A quick and dirty scheme written in C, for fun and to use while reading The Little Schemer. Very quick and dirty. A weekend hack gone awry.

Lake Scheme uses RSR5 as a guideline but does not strictly adhere. Specifically some of the standard naming is confusing so it has been clarified. Other things have been changed just to make life in the repl more palatable.

Compiling & Running

Portable C99, no dependencies, nothing to configure, no documentation!

You'll need some version of LLVM for clang, and GNU make. Compiles with zig or GCC too if you prefer, just change the Makefile.

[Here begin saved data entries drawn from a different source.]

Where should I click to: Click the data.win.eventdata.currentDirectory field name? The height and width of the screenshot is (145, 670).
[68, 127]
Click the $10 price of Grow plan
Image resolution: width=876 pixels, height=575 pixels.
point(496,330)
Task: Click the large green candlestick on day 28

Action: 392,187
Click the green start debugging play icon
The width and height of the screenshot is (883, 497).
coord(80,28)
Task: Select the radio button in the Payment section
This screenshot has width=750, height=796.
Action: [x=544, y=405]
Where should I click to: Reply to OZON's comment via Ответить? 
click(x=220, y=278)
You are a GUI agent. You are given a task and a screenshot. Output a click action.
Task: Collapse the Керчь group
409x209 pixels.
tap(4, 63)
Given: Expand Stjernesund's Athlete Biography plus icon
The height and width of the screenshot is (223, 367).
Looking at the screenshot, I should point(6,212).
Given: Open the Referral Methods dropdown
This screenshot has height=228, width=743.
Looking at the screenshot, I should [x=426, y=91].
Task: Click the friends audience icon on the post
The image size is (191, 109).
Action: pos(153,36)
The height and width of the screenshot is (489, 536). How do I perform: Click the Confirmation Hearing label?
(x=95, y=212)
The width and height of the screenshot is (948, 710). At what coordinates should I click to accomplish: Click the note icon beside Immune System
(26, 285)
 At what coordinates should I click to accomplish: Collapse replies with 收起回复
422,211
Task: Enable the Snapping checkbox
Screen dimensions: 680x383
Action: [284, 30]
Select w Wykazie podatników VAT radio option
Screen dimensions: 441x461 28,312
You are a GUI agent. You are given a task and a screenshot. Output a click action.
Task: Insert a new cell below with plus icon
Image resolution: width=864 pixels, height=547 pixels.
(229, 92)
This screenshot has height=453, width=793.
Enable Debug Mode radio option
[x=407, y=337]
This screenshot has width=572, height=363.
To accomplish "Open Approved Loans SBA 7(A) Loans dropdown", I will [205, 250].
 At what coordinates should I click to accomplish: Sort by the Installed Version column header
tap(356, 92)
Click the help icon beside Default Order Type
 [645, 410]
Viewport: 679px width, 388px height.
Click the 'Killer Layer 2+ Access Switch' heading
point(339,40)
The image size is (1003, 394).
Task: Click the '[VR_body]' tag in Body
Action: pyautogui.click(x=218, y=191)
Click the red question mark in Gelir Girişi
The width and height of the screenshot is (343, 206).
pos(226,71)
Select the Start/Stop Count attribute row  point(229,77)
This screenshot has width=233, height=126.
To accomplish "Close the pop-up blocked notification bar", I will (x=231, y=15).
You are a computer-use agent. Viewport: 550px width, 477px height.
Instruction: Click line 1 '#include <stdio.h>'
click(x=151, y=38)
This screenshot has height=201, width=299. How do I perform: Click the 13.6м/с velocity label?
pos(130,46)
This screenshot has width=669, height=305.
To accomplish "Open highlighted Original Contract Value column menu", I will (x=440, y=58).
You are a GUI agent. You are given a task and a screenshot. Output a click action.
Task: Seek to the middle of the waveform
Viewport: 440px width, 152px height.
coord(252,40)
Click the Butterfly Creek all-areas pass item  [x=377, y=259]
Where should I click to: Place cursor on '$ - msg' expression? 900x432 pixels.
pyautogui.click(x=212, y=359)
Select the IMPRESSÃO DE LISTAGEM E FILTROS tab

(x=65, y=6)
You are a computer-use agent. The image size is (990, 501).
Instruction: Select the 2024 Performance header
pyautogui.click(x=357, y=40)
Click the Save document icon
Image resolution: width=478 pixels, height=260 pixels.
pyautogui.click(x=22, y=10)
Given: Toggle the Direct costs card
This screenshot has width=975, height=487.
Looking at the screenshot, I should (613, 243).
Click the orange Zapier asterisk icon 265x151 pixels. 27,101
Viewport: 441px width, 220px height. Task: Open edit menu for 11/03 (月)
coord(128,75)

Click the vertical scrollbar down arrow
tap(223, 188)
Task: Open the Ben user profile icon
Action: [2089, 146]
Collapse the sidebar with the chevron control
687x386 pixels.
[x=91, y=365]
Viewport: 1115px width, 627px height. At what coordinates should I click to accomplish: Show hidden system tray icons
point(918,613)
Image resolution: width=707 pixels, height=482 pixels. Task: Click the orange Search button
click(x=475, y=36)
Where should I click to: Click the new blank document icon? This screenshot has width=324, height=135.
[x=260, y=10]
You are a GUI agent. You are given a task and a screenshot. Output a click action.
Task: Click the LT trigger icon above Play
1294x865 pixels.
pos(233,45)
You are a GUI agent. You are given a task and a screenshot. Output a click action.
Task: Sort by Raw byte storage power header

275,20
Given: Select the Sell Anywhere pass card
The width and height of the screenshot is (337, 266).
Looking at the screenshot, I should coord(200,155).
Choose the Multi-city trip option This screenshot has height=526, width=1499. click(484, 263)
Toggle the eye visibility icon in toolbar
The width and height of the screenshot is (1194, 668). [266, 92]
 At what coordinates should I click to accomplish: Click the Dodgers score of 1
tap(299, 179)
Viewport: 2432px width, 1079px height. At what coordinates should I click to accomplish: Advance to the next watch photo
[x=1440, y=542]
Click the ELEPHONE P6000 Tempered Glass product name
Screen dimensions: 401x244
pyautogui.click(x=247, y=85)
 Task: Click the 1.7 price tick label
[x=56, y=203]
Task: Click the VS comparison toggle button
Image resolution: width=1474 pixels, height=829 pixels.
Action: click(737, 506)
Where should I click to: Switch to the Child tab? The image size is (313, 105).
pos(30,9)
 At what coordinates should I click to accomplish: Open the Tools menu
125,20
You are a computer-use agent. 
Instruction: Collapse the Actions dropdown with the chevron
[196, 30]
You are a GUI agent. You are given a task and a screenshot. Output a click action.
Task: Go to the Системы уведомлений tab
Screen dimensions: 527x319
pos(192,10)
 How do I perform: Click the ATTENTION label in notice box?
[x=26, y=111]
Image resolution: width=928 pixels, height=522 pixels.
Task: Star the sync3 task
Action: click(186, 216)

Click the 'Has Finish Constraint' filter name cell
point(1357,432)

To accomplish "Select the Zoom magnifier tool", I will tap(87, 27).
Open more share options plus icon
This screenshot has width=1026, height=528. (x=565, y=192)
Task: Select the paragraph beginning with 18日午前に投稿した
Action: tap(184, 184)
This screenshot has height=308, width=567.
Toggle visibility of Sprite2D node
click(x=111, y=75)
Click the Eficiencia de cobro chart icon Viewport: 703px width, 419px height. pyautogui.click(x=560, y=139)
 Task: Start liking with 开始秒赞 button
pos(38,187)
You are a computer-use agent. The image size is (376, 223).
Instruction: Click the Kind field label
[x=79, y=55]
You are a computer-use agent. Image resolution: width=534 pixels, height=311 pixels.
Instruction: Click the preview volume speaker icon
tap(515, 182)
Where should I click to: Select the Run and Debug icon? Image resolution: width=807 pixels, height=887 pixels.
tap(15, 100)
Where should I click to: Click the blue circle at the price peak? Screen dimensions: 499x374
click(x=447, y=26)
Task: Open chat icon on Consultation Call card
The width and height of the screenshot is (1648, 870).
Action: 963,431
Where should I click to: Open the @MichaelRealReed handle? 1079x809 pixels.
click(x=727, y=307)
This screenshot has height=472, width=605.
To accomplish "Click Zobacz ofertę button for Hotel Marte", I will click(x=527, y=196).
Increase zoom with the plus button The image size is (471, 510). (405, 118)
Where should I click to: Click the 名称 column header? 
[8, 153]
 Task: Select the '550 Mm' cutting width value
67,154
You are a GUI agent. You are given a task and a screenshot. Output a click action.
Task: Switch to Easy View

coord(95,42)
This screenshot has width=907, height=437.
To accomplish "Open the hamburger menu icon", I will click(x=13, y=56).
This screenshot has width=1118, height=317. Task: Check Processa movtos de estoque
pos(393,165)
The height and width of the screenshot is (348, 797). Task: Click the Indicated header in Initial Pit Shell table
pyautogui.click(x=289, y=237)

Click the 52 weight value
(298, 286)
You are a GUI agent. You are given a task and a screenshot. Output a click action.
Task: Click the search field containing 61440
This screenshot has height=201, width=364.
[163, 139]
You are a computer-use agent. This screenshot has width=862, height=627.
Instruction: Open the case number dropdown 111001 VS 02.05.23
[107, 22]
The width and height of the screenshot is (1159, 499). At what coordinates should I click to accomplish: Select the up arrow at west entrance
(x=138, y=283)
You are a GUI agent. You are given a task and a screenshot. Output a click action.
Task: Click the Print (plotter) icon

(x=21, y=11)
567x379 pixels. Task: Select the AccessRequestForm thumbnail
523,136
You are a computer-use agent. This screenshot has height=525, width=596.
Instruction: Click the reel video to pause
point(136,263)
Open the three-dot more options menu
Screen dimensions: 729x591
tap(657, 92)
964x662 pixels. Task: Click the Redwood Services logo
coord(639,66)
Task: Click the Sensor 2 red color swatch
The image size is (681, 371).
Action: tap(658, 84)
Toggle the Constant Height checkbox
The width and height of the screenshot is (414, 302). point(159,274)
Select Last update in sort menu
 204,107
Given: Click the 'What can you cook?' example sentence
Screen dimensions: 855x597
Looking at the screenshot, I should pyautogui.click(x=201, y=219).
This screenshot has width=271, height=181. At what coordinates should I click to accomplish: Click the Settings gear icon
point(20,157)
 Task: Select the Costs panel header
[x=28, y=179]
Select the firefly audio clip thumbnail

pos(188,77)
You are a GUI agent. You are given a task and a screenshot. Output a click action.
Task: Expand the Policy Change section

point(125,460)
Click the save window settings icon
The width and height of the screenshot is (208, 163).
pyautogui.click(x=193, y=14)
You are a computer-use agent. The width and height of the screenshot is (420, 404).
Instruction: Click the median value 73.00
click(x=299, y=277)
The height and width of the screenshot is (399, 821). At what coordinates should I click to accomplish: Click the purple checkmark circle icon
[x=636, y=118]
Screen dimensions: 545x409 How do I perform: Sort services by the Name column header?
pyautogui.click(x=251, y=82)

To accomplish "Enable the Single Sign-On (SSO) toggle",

Once you have all that you can build the repl:

$ make repl && build/repl

There are booleans, symbols, integers, strings, lists, dotted lists (pairs), lambdas, a few special forms, and some primitive functions. You can evaluate these as you expect in a Scheme repl:

> #t
#t
> (quote symbol)
symbol
> '(a list of symbols)
(a list of symbols)
> 101
101
> "hello"
"hello"
> '(1 . 2)
(1 . 2)
> (lambda () "hello")
(lambda () "hello")
> ((lambda (x) (+ x 1)) 41)
42

Hooray! That sure is repl-ish.

If you want to build a static library:

$ make liblake

The binary will be in build/liblake.a and you may do with it as you like. Lake creates no global variables and has no shared state. Everything is neatly wrapped up in a LakeCtx so theoretically you can run multiple interpreters in the same process. I haven't tried it yet but it should work.

Tests

There are a few tests right now and more are on the way. Run them like so:

$ make test

Language

Special Forms

Lake's special forms are:

  • quote
  • define
  • set!
  • and
  • or
  • lambda
  • if
  • when
  • cond

And an illustrative repl session:

> (define answer 7)
> answer
7
> (set! answer 42)
> answer
42
> (define drop2 (lambda (a b . rest) rest))
> (drop2 1 2 3 4)
(3 4)
> (define list (lambda rest rest))
> (list 1 2 3 4)
(1 2 3 4)
> (if #t "hooray" "sad panda")
"hooray"
> (when #f (nuke 'the-world)) ; never executes
> (cond ((> 0 1) "backwards") ((< 0 1) "correct") (else "bizarre"))
"correct"

Woah, we even managed to define a useful function without using any primitives!

Primitives

There are primitives though. So few they can be easily named, and they are named thusly:

  • car, cdr, cons
  • null?
  • pair?
  • is? and equal? (is? is like eq? just renamed for clarity)
  • not
  • math operations: add, subtract, multiply, and divide (+ - * /)
  • numeric comparisons: equals, less than, greater than (= < >)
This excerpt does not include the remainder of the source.